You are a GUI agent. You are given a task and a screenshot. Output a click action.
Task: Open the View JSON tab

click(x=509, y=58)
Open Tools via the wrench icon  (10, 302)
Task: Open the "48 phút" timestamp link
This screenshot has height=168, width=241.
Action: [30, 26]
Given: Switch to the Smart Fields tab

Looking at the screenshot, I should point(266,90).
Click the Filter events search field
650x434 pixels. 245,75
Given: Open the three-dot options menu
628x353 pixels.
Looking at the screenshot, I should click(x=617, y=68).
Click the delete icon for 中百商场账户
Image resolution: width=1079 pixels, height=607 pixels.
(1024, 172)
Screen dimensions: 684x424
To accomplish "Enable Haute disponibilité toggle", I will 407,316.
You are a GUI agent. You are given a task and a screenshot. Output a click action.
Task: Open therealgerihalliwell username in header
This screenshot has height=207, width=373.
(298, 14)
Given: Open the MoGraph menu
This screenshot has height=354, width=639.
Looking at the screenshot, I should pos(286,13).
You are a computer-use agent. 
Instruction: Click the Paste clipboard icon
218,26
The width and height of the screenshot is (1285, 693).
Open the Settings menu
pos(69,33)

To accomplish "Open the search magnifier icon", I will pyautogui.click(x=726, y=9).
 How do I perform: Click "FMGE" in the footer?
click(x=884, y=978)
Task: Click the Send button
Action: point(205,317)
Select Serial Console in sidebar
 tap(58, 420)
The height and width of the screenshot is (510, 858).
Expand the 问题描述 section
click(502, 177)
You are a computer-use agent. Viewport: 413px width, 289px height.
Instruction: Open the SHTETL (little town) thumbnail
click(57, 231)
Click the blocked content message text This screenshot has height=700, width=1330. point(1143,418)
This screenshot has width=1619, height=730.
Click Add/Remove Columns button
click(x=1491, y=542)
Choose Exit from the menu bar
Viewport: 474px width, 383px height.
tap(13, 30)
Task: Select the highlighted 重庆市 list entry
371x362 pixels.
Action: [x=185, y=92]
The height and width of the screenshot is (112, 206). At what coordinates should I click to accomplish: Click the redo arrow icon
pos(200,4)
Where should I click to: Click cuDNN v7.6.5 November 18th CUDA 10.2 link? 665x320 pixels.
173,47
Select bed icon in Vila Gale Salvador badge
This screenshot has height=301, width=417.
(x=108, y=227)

++++++++++++++++++++

▶ _Task to complete_: Type out the records again exactly, line for line.

▶ _Exercise response_:
You are a GUI agent. You are given a task and a screenshot. Output a click action.
Task: Open the View JSON tab

click(x=509, y=58)
Open Tools via the wrench icon  (10, 302)
Task: Open the "48 phút" timestamp link
This screenshot has height=168, width=241.
Action: [30, 26]
Given: Switch to the Smart Fields tab

Looking at the screenshot, I should point(266,90).
Click the Filter events search field
650x434 pixels. 245,75
Given: Open the three-dot options menu
628x353 pixels.
Looking at the screenshot, I should click(x=617, y=68).
Click the delete icon for 中百商场账户
Image resolution: width=1079 pixels, height=607 pixels.
(1024, 172)
Screen dimensions: 684x424
To accomplish "Enable Haute disponibilité toggle", I will 407,316.
You are a GUI agent. You are given a task and a screenshot. Output a click action.
Task: Open therealgerihalliwell username in header
This screenshot has height=207, width=373.
(298, 14)
Given: Open the MoGraph menu
This screenshot has height=354, width=639.
Looking at the screenshot, I should pos(286,13).
You are a computer-use agent. 
Instruction: Click the Paste clipboard icon
218,26
The width and height of the screenshot is (1285, 693).
Open the Settings menu
pos(69,33)

To accomplish "Open the search magnifier icon", I will pyautogui.click(x=726, y=9).
 How do I perform: Click "FMGE" in the footer?
click(x=884, y=978)
Task: Click the Send button
Action: point(205,317)
Select Serial Console in sidebar
 tap(58, 420)
The height and width of the screenshot is (510, 858).
Expand the 问题描述 section
click(502, 177)
You are a computer-use agent. Viewport: 413px width, 289px height.
Instruction: Open the SHTETL (little town) thumbnail
click(57, 231)
Click the blocked content message text This screenshot has height=700, width=1330. point(1143,418)
This screenshot has width=1619, height=730.
Click Add/Remove Columns button
click(x=1491, y=542)
Choose Exit from the menu bar
Viewport: 474px width, 383px height.
tap(13, 30)
Task: Select the highlighted 重庆市 list entry
371x362 pixels.
Action: [x=185, y=92]
The height and width of the screenshot is (112, 206). At what coordinates should I click to accomplish: Click the redo arrow icon
pos(200,4)
Where should I click to: Click cuDNN v7.6.5 November 18th CUDA 10.2 link? 665x320 pixels.
173,47
Select bed icon in Vila Gale Salvador badge
This screenshot has height=301, width=417.
(x=108, y=227)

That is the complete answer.